Mientras los turistas posan felices en la Catedral de Sal, a unas veredas de distancia, se libra una carrera contra el hambre. Allí, donde los caminos de tierra se enlodan fácil y el transporte se demora horas, las familias campesinas reciben un alivio que antes parecía imposible: mercados armados con lo que en las ciudades llaman “sobras”: yogures con la fecha al filo, pan del día anterior, frutas que no pasaron la prueba de estética en el supermercado. Todo eso, que en Bogotá terminaría en una caneca, en Zipaquirá se convierte en el almuerzo de niños que sueñan con no repetir el mismo arroz blanco todos los días.
“Lo que sobra allá es vida aquí”, dice doña Rosa, una abuela de la vereda Pacho, mientras acomoda en su mesa unas galletas que nunca había probado. El Banco de Alimentos del municipio, que hace diez años apenas ayudaba a unas 500 familias, hoy llega a casi 3.700 hogares campesinos.

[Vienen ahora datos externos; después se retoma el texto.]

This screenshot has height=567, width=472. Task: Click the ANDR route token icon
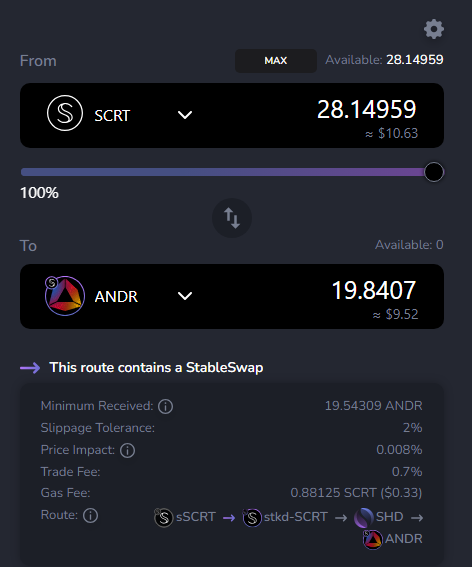(373, 539)
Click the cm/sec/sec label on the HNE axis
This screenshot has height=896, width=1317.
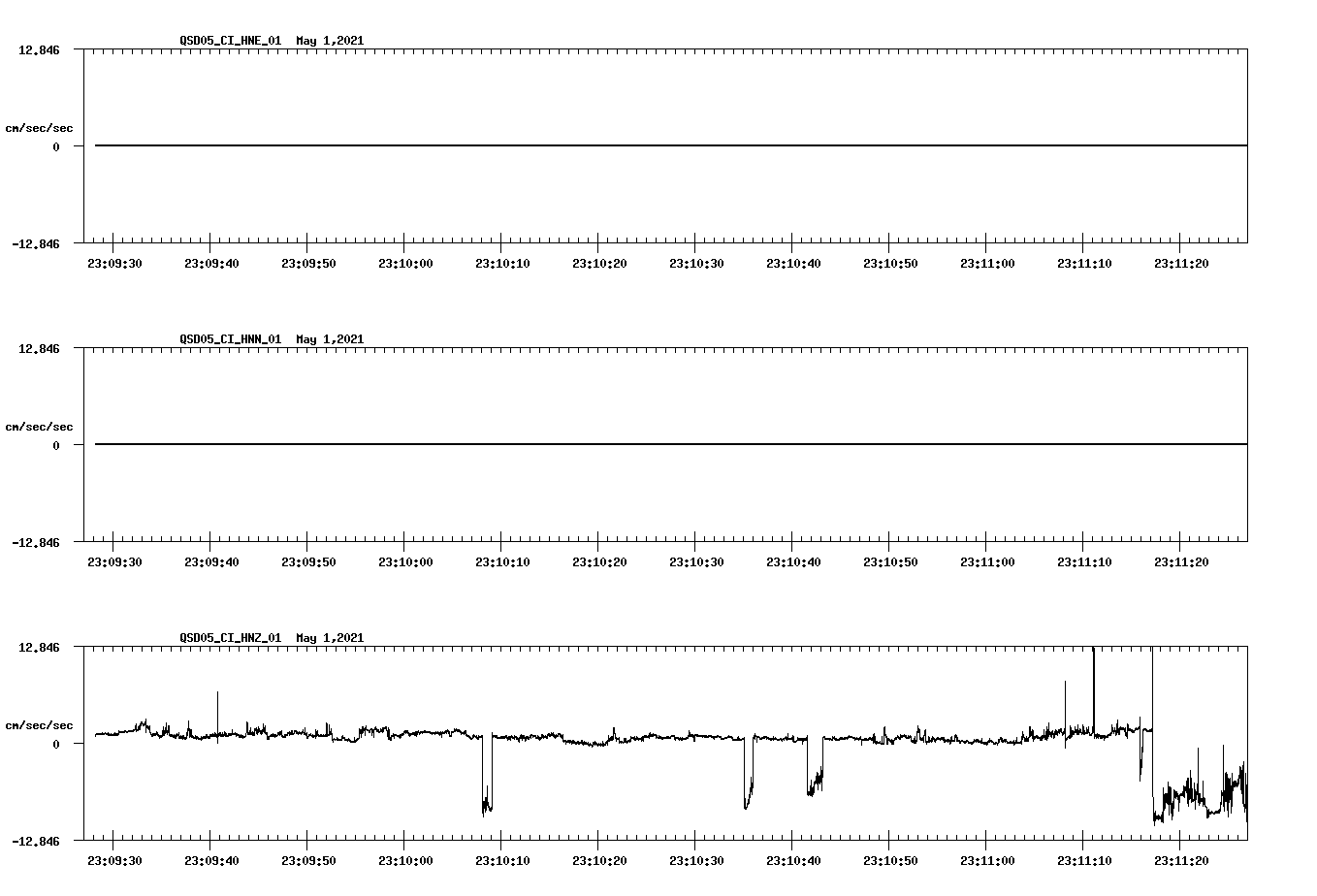[39, 127]
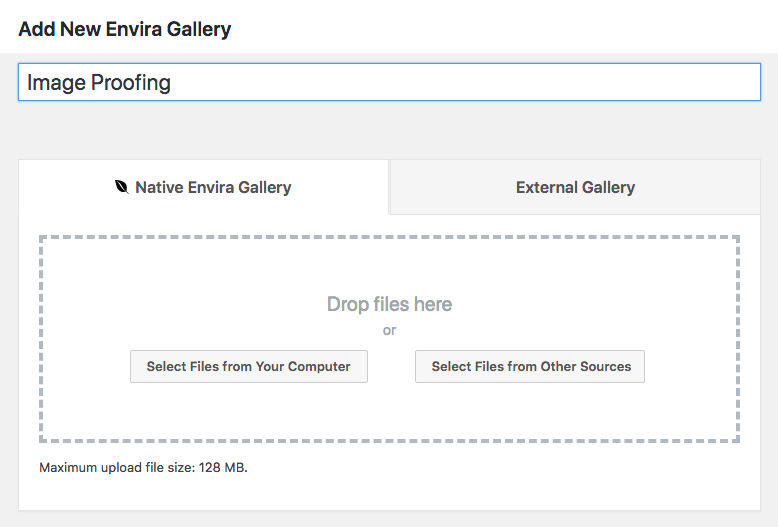Click the word Sources on upload button
The width and height of the screenshot is (778, 527).
pyautogui.click(x=605, y=366)
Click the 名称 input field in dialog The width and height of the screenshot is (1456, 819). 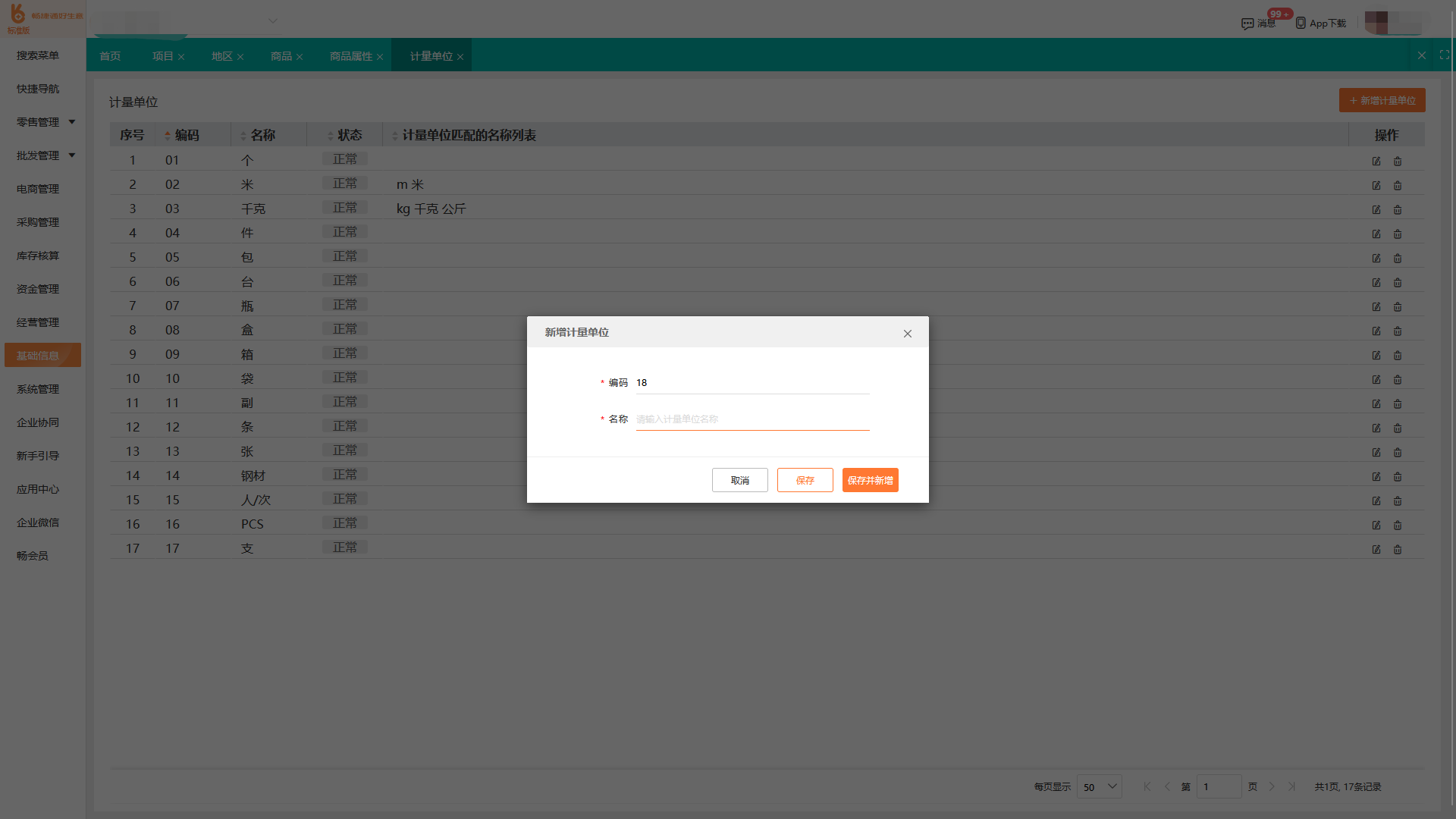pos(751,419)
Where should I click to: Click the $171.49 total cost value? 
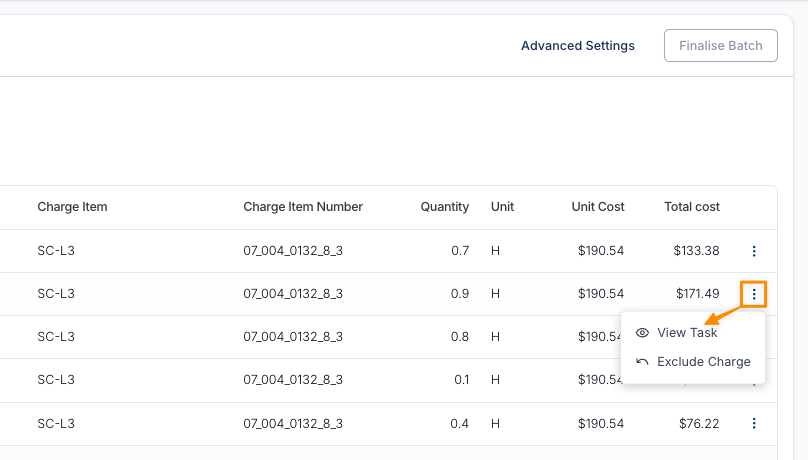pyautogui.click(x=697, y=294)
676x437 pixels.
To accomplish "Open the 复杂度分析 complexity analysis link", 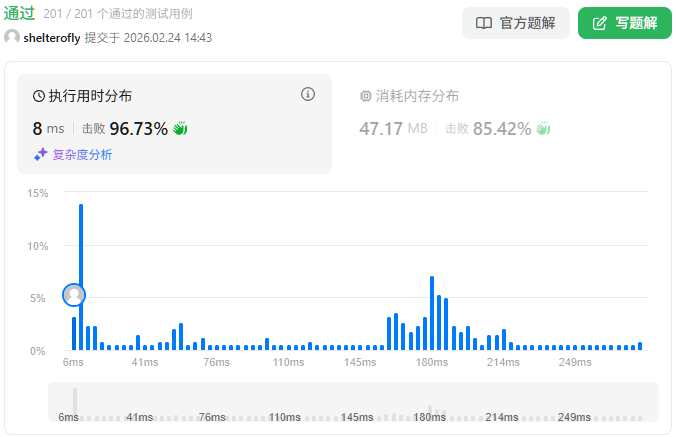I will (x=82, y=155).
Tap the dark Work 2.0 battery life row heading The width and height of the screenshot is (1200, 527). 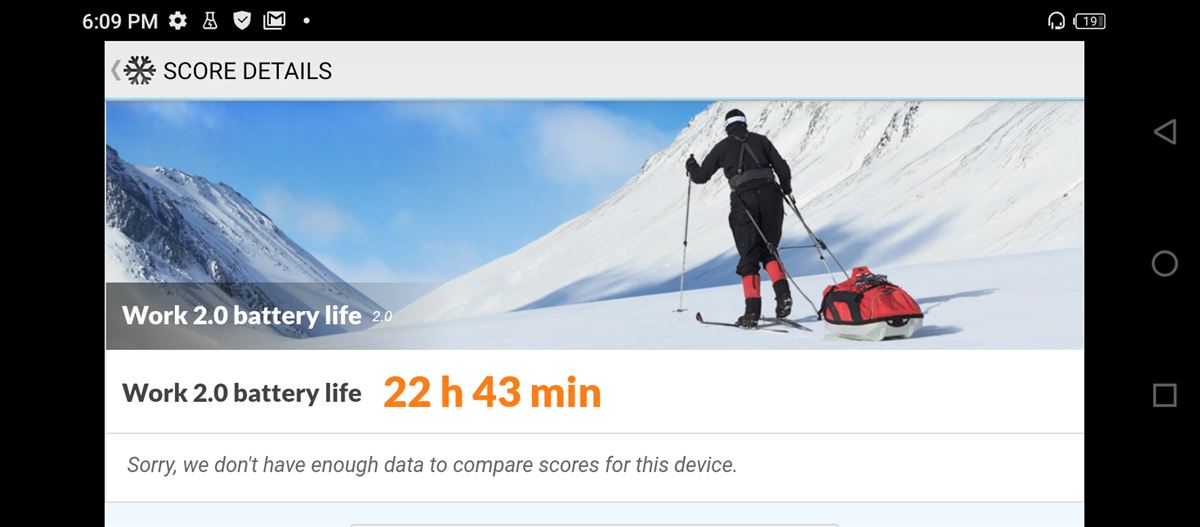241,393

El secreto no está en tener bodegas gigantes ni recursos millonarios, sino en la determinación de sus líderes y voluntarios. “Esto no es caridad de vitrina, es trabajo duro de carretera”, reconoció Lida Plata, su directora, quien ha puesto de su pensión para seguir al frente.
Las entregas se hacen con disciplina de relojero: clasificar, empacar, cargar y arrancar antes de que la comida se dañe. Los camiones suben por trochas donde el pavimento ya se acabó, y lo que llega no solo son productos, también es un respiro. Cada bolsa significa que los niños pueden quedarse en la escuela en vez de salir a rebuscar, que una mamá no tendrá que fiar en la tienda del pueblo y que un campesino, aunque pobre, no tiene que pedir limosna.
Las cuotas que se cobran a quienes pueden aportar -desde 42.000 pesos- apenas cubren un pedacito del costo real, lo demás se sostiene con donaciones, padrinos solidarios y la voluntad de quienes creen que el hambre en Colombia no es cuestión de falta de comida, sino de organización.
El contraste duele: Según el Banco de Alimentos de Colombia (ABACO) Colombia bota 9,7 millones de toneladas de alimentos al año, mientras 14,4 millones de personas padecen inseguridad alimentaria, según el informe publicado por la Organización de las Naciones Unidas para la Alimentación y la Agricultura (FAO) y el Departamento Administrativo Nacional de Estadística (DANE). En Zipaquirá, ese contraste es visible: buses repletos de turistas frente a la catedral, y a pocos kilómetros, familias que esperan con paciencia un camión cargado de pan de ayer y esperanza de mañana.
“Cuando se van los voluntarios, lo único que queda es el silencio y las ollas sonando otra vez”, dijo Plata. Y en ese silencio, en esas cocinas encendidas, está la verdadera victoria: que lo que era desperdicio, hoy es futuro, pues lo que sobra en la ciudad, hoy es lo que nutre al campo.